→ **YOUR TASK**
Copy exactly the line that contains "Image resolution: width=790" plus all remaining lines of the data, and leave out every line before it.

→ **DATA EXCERPTS**
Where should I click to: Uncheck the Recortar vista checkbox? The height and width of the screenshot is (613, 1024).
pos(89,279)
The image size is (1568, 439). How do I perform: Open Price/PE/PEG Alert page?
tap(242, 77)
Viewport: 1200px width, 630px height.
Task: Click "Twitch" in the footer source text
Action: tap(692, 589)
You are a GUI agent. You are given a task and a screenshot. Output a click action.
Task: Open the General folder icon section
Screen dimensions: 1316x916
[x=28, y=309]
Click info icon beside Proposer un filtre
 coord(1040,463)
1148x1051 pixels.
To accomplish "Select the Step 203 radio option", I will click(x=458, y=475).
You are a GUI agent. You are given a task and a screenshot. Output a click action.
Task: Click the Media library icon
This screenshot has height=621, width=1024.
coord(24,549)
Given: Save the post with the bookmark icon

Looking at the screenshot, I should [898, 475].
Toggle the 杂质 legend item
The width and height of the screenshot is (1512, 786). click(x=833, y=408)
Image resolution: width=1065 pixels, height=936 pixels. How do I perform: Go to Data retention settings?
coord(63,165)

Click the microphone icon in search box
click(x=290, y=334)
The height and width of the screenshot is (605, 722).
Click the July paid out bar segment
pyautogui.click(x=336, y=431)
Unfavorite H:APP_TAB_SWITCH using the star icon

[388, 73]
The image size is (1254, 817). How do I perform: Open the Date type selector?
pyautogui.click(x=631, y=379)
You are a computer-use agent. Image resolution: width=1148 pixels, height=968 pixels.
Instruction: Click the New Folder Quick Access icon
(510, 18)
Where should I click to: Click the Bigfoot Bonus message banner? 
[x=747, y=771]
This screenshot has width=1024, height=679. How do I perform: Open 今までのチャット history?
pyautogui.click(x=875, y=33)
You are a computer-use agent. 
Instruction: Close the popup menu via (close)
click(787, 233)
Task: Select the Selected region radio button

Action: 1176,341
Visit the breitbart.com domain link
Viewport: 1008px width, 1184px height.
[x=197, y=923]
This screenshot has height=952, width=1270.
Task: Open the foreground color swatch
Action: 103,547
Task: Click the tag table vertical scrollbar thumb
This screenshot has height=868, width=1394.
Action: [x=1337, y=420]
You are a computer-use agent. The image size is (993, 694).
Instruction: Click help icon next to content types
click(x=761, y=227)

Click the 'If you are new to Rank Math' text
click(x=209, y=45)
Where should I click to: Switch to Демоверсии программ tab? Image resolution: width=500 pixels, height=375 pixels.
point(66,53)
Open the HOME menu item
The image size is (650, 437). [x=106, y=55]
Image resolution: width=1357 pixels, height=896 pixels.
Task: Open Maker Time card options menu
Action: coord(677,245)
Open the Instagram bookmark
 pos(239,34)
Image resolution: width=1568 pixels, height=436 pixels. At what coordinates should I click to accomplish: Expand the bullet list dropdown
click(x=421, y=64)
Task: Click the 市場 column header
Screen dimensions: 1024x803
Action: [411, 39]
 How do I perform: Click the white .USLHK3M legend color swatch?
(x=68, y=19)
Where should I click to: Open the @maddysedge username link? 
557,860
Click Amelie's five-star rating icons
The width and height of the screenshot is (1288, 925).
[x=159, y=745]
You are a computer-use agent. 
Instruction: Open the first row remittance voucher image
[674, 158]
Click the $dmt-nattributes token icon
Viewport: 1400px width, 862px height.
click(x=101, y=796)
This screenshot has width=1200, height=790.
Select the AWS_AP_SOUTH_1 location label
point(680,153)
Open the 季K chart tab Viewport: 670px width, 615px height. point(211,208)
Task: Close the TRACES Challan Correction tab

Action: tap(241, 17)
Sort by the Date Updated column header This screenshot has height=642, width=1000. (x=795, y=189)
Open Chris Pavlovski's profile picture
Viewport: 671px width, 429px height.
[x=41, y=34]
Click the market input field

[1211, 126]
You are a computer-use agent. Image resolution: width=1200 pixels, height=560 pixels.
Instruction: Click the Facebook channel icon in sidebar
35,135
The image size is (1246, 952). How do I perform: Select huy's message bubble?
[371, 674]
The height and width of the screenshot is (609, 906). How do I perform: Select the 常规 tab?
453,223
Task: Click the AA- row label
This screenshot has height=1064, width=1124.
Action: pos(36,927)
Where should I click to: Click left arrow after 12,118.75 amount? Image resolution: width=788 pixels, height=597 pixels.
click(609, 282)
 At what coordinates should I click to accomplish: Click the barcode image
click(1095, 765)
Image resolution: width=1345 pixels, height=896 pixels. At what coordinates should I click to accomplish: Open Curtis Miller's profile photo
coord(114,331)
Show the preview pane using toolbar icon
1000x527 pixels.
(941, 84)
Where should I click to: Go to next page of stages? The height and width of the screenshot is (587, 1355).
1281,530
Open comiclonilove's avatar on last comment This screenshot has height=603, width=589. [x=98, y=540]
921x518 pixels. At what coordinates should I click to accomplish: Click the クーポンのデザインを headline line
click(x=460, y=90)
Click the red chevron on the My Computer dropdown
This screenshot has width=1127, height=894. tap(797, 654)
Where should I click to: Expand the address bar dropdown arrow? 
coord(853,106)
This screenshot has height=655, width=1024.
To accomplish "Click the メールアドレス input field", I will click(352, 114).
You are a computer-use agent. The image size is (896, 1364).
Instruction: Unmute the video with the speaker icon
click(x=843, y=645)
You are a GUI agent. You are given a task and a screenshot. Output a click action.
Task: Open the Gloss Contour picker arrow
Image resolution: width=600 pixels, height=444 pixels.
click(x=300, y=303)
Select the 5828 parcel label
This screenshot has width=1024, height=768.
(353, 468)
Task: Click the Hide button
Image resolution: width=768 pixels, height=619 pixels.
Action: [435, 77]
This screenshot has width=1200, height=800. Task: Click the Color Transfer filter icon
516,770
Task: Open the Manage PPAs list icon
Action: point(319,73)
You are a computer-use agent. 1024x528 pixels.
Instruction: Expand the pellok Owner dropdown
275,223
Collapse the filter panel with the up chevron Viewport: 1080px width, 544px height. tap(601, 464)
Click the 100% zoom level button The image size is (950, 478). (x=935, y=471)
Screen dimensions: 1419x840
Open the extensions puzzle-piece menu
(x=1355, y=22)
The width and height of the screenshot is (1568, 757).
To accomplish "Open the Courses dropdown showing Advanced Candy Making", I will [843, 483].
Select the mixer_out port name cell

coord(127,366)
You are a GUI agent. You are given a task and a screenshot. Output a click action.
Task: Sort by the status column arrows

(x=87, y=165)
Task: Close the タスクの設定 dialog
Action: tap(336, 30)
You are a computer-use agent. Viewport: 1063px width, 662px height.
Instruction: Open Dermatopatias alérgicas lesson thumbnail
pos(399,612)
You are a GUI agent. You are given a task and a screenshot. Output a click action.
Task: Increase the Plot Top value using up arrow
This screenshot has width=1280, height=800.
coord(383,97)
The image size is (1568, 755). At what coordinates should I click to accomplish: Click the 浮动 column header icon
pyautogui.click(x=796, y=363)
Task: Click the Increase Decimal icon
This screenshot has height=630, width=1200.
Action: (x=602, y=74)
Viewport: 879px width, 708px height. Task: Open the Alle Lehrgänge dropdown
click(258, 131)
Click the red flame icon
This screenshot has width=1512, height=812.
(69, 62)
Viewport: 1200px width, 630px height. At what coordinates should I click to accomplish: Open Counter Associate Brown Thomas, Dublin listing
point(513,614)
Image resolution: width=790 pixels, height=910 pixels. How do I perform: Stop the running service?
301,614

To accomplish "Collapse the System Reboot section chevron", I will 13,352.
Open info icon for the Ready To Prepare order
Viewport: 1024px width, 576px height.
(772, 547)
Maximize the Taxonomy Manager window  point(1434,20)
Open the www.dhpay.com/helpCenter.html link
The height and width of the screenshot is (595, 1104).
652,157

→ **REPLY TO THE TASK**
Image resolution: width=790 pixels, height=910 pixels. How do I perform: Stop the running service?
301,614

To accomplish "Collapse the System Reboot section chevron", I will 13,352.
Open info icon for the Ready To Prepare order
Viewport: 1024px width, 576px height.
(772, 547)
Maximize the Taxonomy Manager window  point(1434,20)
Open the www.dhpay.com/helpCenter.html link
The height and width of the screenshot is (595, 1104).
652,157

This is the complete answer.